[AIM OF THE TASK]: Using the listing below, report all lines holding the word "item".

★ ★ ★ ★

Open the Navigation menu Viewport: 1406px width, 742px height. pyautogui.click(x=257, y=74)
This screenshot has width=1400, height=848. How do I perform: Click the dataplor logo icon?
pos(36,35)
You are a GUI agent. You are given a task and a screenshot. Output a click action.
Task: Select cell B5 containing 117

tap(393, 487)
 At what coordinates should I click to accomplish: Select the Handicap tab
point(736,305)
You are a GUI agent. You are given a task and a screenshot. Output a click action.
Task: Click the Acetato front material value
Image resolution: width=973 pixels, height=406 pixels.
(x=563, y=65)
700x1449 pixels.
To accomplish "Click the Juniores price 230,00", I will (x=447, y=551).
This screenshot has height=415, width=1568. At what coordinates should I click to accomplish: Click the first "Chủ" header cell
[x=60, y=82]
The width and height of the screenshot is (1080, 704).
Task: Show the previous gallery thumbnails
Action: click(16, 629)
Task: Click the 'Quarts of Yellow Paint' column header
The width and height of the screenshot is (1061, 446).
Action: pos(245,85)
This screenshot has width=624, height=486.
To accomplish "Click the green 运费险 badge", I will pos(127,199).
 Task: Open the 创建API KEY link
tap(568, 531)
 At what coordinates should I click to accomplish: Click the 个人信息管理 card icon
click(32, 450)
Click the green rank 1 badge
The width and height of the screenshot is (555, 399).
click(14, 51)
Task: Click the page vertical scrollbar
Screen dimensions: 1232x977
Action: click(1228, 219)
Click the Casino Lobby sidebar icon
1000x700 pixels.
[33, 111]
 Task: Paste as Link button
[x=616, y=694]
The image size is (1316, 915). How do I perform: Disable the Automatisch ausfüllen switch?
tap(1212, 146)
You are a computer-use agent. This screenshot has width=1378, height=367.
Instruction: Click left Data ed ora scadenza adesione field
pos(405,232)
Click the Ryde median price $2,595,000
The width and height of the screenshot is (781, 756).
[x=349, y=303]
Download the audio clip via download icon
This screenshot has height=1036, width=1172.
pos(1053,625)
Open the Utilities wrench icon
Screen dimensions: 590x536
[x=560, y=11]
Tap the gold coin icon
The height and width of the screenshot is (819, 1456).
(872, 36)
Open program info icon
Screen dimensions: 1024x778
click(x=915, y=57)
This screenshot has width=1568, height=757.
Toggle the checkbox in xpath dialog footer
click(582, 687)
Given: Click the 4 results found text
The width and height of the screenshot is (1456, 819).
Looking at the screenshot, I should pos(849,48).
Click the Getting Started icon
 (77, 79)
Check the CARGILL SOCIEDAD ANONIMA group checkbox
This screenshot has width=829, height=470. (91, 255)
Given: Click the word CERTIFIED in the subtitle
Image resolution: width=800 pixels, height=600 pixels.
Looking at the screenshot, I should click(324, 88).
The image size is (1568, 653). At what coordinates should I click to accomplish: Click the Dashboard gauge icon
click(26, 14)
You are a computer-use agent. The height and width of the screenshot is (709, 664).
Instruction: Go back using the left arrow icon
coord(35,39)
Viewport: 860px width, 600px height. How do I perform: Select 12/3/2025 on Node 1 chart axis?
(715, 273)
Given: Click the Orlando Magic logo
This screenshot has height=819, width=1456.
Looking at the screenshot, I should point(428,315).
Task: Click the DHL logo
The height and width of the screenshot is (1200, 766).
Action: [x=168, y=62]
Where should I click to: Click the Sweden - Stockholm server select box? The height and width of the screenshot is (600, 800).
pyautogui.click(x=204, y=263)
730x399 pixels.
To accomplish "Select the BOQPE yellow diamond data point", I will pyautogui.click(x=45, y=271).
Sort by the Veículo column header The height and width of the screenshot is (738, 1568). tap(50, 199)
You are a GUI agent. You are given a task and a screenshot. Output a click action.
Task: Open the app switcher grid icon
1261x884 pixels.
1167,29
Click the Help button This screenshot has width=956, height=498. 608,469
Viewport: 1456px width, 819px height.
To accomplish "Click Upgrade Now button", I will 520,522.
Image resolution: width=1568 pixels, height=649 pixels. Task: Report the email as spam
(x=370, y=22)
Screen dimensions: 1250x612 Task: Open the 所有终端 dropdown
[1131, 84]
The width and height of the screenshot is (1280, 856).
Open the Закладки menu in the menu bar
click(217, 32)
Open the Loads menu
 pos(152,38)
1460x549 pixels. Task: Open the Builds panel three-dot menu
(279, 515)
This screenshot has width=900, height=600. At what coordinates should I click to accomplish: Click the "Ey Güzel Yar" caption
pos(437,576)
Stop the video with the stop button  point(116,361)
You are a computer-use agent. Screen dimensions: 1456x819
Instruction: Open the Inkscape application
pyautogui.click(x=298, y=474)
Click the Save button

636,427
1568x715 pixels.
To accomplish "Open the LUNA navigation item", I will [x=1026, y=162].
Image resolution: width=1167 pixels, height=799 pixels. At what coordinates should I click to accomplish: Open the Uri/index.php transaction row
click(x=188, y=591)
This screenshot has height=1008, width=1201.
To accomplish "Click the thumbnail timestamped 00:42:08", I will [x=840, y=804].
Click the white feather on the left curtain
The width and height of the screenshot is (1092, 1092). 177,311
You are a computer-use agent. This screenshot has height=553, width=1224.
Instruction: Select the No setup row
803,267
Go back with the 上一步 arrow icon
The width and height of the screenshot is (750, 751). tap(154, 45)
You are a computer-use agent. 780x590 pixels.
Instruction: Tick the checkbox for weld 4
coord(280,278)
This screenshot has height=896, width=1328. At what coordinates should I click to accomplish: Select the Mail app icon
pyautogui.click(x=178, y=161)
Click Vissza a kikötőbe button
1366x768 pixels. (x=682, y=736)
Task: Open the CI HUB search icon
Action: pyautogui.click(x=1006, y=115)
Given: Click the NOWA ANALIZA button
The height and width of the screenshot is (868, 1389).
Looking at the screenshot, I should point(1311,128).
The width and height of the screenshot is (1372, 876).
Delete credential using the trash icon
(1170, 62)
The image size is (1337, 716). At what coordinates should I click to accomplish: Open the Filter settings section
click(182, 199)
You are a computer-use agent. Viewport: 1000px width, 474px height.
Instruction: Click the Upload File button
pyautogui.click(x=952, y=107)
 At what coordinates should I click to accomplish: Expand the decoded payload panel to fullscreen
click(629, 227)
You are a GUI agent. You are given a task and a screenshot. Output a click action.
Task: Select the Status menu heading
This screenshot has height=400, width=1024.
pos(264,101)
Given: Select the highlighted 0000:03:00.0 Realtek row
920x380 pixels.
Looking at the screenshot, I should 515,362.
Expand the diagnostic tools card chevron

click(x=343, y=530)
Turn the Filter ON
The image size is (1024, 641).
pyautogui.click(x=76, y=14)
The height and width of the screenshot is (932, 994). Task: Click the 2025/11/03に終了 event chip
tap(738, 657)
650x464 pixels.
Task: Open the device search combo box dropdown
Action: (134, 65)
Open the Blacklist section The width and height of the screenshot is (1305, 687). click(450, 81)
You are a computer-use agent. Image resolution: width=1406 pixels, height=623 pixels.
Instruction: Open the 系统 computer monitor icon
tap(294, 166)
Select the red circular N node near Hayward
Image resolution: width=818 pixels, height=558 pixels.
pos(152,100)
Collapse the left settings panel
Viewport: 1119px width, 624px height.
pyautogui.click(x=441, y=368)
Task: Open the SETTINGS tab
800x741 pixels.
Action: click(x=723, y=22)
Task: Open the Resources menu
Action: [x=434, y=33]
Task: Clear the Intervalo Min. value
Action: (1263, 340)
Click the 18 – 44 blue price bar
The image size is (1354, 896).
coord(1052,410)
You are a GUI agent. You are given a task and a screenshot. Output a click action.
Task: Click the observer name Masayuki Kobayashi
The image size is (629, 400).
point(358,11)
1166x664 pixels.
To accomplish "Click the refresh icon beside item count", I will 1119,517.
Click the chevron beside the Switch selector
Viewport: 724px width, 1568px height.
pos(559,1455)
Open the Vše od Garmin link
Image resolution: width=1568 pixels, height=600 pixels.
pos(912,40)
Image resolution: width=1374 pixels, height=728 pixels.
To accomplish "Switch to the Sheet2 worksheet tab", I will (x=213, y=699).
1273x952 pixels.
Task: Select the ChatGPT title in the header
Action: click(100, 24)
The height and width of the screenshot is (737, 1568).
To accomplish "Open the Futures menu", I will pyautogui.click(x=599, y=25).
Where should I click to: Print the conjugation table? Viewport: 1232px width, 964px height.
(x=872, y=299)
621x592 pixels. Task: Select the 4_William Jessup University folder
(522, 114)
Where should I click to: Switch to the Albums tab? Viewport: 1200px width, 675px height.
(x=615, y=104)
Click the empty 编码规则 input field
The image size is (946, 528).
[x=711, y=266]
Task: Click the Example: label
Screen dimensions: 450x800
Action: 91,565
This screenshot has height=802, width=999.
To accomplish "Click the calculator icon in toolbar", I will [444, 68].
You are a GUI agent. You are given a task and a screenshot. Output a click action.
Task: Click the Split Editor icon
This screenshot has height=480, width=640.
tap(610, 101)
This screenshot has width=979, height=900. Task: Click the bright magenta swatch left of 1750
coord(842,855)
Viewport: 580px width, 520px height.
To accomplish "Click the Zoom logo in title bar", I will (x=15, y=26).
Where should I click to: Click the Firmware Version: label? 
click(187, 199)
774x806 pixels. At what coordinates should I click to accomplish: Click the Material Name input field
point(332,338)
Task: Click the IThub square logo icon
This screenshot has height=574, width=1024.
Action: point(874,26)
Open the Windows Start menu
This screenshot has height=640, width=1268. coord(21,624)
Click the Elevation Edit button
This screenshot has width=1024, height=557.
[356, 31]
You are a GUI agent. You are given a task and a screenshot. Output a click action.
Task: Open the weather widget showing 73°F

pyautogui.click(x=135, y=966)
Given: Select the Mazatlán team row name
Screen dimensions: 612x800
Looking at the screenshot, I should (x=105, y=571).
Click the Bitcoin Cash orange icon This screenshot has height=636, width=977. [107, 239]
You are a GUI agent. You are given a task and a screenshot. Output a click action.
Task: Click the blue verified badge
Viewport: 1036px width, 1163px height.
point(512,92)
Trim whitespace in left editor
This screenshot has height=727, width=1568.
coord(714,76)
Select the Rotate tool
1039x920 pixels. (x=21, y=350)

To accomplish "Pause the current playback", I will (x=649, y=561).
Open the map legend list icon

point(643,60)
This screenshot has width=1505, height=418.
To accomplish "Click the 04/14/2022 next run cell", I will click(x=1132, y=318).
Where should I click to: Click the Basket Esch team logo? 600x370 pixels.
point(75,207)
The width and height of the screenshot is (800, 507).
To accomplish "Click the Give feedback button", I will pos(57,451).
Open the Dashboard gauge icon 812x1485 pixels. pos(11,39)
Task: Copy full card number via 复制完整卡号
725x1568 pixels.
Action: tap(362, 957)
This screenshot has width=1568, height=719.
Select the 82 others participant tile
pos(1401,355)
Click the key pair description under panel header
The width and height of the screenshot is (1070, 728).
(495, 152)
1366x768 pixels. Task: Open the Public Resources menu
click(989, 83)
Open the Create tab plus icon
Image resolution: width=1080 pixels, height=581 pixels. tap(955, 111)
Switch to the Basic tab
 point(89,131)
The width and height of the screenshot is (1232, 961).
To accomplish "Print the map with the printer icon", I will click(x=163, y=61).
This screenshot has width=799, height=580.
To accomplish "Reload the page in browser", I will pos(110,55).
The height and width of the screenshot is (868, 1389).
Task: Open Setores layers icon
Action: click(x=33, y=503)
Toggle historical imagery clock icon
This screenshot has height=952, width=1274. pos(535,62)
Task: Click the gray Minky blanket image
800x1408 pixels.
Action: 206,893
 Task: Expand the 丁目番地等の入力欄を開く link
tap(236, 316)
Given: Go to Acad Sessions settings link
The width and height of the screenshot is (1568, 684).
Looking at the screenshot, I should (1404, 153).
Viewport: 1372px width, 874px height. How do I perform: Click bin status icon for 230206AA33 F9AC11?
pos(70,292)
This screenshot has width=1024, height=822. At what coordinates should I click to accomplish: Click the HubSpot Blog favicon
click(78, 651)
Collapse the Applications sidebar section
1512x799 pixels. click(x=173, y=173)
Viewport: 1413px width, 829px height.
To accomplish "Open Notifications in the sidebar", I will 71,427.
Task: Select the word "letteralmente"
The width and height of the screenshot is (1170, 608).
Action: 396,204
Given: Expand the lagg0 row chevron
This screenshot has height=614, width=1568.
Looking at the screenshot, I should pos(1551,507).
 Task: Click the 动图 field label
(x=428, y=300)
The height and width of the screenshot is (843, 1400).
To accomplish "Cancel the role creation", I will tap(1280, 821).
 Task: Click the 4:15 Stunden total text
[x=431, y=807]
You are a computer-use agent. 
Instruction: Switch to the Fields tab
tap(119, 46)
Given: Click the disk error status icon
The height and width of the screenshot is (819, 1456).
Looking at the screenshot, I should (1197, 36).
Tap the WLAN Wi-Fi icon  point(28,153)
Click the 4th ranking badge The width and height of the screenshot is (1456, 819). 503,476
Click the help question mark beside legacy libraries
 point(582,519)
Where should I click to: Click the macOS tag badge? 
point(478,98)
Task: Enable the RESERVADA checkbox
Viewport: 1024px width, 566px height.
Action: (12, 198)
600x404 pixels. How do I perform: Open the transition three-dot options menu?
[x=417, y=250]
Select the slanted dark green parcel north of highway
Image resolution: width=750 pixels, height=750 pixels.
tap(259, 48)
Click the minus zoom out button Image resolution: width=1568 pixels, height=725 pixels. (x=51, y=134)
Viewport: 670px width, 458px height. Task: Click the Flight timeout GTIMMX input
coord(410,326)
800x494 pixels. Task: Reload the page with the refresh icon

★ ★ ★ ★

[SOLUTION]:
To accomplish "Open the LUNA navigation item", I will [x=1026, y=162].
To accomplish "Click the refresh icon beside item count", I will 1119,517.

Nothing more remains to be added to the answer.